Written task:
Pull out the lines unchanged, starting at the one containing "Visit www.bytescout.com link" and ending at the final line of the entries, with both included.

[Supplied entries start]

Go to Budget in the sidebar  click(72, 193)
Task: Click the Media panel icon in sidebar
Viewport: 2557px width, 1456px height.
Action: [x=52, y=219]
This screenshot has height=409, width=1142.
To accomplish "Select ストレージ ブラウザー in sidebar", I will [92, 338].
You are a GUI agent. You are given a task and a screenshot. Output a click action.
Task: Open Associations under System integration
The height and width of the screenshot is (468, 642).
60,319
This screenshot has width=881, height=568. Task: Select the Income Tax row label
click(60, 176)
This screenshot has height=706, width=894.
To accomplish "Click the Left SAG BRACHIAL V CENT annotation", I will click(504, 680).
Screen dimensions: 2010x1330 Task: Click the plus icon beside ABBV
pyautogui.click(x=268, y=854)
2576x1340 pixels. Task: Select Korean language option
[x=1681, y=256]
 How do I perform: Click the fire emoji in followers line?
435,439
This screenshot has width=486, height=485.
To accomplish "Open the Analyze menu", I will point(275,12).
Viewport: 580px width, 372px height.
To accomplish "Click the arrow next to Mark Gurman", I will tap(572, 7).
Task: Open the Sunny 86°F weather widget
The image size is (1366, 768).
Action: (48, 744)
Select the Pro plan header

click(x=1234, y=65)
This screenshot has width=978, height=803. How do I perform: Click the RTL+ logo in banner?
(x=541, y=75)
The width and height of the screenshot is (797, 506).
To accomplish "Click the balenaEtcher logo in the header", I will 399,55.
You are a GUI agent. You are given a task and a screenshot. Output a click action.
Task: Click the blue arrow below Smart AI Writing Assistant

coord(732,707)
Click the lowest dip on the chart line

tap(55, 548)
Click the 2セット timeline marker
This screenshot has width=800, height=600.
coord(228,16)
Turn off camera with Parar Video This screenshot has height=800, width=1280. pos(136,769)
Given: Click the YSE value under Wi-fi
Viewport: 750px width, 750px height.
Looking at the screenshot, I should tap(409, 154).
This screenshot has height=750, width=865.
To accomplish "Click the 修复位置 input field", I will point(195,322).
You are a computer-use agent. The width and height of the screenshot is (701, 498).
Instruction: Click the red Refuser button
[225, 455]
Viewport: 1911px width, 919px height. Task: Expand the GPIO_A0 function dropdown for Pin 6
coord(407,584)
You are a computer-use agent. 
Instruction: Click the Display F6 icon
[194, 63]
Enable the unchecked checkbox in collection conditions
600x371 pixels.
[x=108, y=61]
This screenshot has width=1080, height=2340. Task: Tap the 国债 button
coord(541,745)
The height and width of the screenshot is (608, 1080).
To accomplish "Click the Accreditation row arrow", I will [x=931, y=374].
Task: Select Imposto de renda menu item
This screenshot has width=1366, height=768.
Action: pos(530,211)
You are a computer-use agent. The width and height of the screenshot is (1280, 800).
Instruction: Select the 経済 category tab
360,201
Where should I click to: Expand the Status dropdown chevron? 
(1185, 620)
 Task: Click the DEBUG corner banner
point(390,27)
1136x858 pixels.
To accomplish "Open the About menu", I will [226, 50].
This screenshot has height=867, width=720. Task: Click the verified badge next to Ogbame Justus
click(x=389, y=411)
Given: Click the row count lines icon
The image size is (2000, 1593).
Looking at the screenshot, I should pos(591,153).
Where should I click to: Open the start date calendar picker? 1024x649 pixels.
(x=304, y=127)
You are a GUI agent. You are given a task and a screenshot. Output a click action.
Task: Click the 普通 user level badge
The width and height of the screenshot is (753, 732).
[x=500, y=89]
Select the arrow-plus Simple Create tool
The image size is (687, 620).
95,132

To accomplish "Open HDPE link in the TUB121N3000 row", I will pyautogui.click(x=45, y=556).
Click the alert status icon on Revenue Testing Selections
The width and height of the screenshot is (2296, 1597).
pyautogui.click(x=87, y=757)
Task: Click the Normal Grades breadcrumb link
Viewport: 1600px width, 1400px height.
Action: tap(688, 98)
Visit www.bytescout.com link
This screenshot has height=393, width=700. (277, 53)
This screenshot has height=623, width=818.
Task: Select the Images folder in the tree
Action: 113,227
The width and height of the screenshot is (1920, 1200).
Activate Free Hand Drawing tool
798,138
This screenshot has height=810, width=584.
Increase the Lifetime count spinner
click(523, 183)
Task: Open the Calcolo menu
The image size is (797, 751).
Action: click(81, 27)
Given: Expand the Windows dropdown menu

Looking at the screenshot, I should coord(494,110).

[Supplied entries end]

Output below:
Visit www.bytescout.com link
This screenshot has height=393, width=700. (277, 53)
This screenshot has height=623, width=818.
Task: Select the Images folder in the tree
Action: 113,227
The width and height of the screenshot is (1920, 1200).
Activate Free Hand Drawing tool
798,138
This screenshot has height=810, width=584.
Increase the Lifetime count spinner
click(523, 183)
Task: Open the Calcolo menu
The image size is (797, 751).
Action: click(81, 27)
Given: Expand the Windows dropdown menu

Looking at the screenshot, I should coord(494,110).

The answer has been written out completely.